At the center of these results is the readiness potential (RP), a signal of brain activity observed in the human cortex that appears not only before voluntary muscle movement, but also before one becomes aware of the intention to move. The RP is the signature of voluntary action since it consistently appears in brain activity measurements right before acts of free will (like being aware that one wants to reach for the chocolate).
[...] These findings suggest that the breathing pattern may be used to predict 'when' people begin voluntary action. Your breathing patterns could also be used to predict consumer behavior, like when you click on that button.
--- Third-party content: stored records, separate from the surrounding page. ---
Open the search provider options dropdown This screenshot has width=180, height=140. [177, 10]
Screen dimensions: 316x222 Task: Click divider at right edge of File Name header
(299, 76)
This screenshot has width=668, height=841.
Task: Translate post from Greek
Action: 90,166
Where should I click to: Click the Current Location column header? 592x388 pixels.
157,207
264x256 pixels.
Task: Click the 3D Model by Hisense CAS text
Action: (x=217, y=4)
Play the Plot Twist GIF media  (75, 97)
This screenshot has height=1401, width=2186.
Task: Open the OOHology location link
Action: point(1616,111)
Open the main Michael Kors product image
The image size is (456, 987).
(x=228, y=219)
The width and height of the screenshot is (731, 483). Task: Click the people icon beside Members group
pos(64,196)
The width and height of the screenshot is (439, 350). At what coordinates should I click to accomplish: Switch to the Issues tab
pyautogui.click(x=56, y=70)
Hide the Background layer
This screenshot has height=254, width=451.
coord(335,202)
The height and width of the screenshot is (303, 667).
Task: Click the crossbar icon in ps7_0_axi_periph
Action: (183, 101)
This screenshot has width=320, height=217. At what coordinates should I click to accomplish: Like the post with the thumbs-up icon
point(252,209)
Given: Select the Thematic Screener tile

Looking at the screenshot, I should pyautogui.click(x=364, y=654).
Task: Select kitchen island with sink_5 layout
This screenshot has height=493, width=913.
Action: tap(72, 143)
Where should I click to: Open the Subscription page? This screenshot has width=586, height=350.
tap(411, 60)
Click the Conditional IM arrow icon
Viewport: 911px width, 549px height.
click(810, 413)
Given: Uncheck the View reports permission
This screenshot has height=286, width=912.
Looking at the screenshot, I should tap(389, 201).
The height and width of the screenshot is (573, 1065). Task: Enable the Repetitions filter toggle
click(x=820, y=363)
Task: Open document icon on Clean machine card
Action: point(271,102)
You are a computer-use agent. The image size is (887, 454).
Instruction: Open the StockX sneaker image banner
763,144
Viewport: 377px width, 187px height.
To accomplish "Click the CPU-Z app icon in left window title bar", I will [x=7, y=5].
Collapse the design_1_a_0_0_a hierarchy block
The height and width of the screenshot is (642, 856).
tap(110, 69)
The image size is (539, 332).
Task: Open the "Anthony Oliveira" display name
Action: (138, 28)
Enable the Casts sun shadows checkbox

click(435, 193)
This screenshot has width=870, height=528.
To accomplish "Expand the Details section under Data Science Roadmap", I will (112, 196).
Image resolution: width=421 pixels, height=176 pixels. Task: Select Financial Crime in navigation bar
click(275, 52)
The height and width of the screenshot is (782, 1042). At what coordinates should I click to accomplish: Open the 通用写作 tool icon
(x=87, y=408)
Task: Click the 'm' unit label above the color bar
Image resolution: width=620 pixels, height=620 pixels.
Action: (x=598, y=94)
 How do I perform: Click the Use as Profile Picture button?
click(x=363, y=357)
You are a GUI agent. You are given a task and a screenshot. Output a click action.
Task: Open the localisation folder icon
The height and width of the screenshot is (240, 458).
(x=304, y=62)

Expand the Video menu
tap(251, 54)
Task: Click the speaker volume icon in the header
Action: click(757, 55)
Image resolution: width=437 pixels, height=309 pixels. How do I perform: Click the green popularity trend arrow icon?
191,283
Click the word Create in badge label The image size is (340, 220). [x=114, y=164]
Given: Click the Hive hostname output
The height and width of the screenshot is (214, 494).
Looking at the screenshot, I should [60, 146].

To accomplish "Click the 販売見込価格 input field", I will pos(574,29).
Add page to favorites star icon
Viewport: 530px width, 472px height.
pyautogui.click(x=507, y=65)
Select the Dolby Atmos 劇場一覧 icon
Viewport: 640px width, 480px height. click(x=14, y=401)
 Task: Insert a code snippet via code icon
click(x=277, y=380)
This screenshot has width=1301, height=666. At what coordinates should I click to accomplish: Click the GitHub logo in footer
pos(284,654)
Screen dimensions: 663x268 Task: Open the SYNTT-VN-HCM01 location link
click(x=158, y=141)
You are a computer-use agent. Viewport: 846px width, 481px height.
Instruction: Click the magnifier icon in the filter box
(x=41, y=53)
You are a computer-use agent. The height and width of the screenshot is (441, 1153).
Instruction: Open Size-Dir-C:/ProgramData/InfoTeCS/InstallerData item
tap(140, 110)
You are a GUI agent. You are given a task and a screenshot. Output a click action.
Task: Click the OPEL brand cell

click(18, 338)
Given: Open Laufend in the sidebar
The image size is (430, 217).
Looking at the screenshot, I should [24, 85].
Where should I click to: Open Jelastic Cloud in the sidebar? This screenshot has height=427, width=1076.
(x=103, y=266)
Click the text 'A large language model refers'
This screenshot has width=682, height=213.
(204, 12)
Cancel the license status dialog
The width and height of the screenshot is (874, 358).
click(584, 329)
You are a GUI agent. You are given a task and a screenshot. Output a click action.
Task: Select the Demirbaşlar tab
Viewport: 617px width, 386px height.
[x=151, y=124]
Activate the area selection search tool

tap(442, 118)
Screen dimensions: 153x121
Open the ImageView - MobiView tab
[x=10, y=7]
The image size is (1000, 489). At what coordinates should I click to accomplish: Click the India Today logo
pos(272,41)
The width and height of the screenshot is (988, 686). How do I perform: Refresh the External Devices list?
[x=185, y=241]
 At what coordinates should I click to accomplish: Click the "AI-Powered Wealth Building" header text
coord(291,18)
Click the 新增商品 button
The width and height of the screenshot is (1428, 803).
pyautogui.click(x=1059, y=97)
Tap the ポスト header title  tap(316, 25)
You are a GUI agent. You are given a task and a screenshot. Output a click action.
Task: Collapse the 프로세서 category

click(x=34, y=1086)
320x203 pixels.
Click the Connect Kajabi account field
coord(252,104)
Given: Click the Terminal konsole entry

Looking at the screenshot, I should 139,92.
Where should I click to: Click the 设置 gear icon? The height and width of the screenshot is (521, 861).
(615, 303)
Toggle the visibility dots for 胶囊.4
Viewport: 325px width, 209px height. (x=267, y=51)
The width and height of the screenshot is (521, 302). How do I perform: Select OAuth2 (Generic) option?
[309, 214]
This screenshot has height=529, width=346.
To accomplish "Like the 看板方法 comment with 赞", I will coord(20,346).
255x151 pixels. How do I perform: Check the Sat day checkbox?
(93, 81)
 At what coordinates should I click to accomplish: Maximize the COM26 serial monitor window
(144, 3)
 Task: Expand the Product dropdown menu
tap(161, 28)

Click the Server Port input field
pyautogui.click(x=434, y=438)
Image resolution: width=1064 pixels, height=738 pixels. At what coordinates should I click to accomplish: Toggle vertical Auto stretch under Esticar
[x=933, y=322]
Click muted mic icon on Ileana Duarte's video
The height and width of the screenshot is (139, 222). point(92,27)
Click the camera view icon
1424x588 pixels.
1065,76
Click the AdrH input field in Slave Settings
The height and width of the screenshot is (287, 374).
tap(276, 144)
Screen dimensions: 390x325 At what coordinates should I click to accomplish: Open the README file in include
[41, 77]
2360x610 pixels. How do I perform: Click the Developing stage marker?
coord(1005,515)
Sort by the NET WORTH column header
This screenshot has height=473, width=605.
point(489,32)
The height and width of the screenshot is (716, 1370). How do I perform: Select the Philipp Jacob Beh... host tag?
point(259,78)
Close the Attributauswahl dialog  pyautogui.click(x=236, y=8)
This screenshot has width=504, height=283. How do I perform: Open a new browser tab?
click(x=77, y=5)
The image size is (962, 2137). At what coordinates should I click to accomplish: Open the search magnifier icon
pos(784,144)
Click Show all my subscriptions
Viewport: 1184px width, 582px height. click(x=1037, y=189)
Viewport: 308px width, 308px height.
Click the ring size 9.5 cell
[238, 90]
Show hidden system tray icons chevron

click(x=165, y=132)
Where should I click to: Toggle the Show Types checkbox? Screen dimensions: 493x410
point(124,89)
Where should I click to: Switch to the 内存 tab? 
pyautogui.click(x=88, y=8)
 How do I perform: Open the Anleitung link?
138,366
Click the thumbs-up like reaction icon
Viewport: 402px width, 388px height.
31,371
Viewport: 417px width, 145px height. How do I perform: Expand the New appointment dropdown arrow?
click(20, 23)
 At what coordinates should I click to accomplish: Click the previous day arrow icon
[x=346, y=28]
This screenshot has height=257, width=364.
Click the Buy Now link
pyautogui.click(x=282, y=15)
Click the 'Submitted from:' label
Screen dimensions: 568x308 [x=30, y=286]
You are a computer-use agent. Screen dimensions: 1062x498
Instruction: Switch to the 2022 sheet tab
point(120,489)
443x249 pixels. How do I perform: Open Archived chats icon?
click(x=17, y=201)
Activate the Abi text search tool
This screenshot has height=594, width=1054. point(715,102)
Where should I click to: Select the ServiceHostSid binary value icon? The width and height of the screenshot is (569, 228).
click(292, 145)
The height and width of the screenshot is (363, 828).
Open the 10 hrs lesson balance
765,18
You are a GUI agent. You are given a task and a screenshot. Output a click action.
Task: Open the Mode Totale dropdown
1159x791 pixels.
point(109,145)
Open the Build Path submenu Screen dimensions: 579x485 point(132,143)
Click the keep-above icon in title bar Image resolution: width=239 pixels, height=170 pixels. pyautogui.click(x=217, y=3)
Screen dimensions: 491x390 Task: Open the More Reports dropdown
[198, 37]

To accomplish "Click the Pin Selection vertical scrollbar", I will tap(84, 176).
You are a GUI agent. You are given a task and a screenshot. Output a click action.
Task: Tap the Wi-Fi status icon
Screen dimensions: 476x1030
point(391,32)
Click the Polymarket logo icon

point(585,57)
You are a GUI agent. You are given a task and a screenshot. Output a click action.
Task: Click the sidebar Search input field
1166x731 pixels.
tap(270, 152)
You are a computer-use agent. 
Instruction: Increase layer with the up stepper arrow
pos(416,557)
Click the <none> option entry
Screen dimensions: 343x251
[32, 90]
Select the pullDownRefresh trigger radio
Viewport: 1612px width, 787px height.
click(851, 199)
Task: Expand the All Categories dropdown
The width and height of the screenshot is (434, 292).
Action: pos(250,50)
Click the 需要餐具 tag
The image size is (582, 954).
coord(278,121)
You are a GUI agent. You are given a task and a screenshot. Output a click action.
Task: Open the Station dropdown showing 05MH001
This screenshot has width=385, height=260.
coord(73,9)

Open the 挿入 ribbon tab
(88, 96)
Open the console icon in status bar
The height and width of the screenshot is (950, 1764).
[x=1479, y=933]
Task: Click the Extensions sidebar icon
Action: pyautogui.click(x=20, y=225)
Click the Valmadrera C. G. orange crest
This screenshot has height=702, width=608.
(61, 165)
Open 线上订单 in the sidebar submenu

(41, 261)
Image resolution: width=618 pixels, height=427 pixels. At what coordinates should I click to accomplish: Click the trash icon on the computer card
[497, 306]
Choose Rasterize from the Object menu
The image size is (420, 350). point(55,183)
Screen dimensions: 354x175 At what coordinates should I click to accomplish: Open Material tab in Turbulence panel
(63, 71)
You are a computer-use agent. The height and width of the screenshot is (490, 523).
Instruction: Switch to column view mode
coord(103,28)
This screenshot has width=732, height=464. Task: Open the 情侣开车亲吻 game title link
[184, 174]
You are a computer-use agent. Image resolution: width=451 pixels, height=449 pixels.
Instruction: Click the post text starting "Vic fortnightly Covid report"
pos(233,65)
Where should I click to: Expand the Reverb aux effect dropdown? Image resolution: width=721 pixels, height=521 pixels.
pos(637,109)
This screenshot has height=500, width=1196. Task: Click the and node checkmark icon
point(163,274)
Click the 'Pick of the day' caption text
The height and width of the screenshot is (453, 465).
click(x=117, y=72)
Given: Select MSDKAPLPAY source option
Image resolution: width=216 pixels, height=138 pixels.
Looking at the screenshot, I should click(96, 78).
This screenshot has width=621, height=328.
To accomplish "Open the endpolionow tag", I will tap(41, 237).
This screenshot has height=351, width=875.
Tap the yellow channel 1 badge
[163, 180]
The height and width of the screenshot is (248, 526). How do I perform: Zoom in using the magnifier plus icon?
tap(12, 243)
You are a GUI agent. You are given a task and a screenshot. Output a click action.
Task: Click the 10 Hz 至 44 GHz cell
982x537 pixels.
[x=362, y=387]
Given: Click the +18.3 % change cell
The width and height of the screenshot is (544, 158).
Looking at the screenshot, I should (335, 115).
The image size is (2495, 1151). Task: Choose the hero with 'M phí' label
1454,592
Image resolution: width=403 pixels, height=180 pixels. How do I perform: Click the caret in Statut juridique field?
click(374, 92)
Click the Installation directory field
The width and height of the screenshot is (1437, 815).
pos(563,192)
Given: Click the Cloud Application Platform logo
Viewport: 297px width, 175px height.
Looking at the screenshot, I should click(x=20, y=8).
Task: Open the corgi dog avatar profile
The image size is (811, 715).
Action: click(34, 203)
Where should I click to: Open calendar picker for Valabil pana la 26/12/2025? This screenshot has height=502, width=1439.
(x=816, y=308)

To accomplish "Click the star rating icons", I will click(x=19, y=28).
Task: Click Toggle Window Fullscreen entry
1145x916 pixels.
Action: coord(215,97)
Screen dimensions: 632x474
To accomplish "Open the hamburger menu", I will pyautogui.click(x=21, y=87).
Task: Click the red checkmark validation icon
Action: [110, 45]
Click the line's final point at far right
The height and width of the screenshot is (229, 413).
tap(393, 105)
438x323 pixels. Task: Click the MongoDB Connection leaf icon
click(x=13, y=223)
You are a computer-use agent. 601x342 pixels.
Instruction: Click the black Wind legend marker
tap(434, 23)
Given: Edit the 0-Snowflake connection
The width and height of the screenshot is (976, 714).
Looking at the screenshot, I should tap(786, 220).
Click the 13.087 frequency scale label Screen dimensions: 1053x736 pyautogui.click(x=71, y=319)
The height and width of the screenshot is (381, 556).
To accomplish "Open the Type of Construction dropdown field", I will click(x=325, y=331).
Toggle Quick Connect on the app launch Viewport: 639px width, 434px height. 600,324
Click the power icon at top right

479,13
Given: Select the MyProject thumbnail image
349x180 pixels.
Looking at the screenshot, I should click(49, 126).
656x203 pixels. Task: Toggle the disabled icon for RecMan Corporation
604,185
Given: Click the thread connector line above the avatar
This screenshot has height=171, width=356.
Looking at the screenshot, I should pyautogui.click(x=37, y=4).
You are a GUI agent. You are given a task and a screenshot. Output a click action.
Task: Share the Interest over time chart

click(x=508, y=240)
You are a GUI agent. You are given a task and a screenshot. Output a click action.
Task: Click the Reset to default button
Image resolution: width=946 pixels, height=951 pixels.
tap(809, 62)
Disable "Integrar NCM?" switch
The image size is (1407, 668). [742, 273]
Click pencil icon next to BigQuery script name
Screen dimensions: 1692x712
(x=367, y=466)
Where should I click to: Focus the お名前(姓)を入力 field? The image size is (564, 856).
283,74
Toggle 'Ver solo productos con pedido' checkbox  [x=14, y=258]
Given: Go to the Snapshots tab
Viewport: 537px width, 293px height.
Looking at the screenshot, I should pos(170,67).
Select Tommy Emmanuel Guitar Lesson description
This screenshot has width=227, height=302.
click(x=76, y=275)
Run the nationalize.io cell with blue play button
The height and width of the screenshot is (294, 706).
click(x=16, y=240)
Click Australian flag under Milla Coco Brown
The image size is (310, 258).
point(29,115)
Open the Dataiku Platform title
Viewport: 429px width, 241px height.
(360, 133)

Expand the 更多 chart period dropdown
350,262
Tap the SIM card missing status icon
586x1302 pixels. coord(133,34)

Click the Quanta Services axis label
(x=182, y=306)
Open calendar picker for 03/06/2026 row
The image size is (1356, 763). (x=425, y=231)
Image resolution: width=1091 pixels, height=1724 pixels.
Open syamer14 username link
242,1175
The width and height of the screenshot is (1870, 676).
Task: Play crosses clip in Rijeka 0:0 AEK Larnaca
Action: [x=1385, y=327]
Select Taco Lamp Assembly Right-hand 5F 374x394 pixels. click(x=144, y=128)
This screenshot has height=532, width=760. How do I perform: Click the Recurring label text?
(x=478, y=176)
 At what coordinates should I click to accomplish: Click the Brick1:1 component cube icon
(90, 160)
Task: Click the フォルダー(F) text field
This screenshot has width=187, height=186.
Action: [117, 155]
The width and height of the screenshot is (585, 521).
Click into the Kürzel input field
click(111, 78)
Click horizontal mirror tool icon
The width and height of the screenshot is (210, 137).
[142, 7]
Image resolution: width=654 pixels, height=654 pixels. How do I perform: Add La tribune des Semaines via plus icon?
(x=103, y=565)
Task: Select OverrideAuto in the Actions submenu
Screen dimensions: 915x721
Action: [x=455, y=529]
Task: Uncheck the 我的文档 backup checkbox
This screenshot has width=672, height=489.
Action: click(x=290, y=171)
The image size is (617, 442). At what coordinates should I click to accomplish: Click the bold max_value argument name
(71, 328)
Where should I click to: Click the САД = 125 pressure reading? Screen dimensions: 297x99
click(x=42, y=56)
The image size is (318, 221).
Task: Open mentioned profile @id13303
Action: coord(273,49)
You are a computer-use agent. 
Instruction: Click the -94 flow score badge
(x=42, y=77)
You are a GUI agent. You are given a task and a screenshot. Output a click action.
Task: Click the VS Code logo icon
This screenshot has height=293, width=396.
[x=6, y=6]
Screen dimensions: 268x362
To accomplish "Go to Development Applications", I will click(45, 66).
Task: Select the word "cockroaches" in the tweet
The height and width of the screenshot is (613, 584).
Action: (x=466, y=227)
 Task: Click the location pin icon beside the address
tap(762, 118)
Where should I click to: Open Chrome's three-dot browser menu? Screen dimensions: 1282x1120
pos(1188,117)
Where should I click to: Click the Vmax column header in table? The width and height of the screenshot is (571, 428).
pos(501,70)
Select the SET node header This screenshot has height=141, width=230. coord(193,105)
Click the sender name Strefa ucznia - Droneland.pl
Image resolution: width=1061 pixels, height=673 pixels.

Medical devices that use brain-computer interfaces could be tuned and improved according to breathing. The breathing-action coupling could be used in research and diagnostic tools for patients with deficits in voluntary action control, like obsessive compulsive disorders, Parkinson disease, and Tourette syndromes. Blanke and Hyeong-Dong Park, first author of this research, have filed a patent based on these findings.
[...] More generally, the EPFL findings suggest that acts of free will are affected by signals from other systems of the body. Succumbing to that urge to eat chocolate may depend more on your body's internal signals than you may realize!
Blanke elaborates, "That voluntary action, an internally or self-generated action, is coupled with an interoceptive signal, breathing, may be just one example of how acts of free will are hostage to a host of inner body states and the brain's processing of these internal signals. Interestingly, such signals have also been shown to be of relevance for self-consciousness."
Video: https://www.youtube.com/watch?v=kdf6srnVcM0
[*] EPFL: École polytechnique fédérale de Lausanne"
Journal Reference:
Hyeong-Dong Park, Coline Barnoud, Henri Trang, Oliver A. Kannape, Karl Schaller, Olaf Blanke. Breathing is coupled with voluntary action and the cortical readiness potential. Nature Communications, 2020; 11 (1) DOI: 10.1038/s41467-019-13967-9
(Score: 5, Interesting) by Rivenaleem on Tuesday February 11 2020, @09:22AM (4 children)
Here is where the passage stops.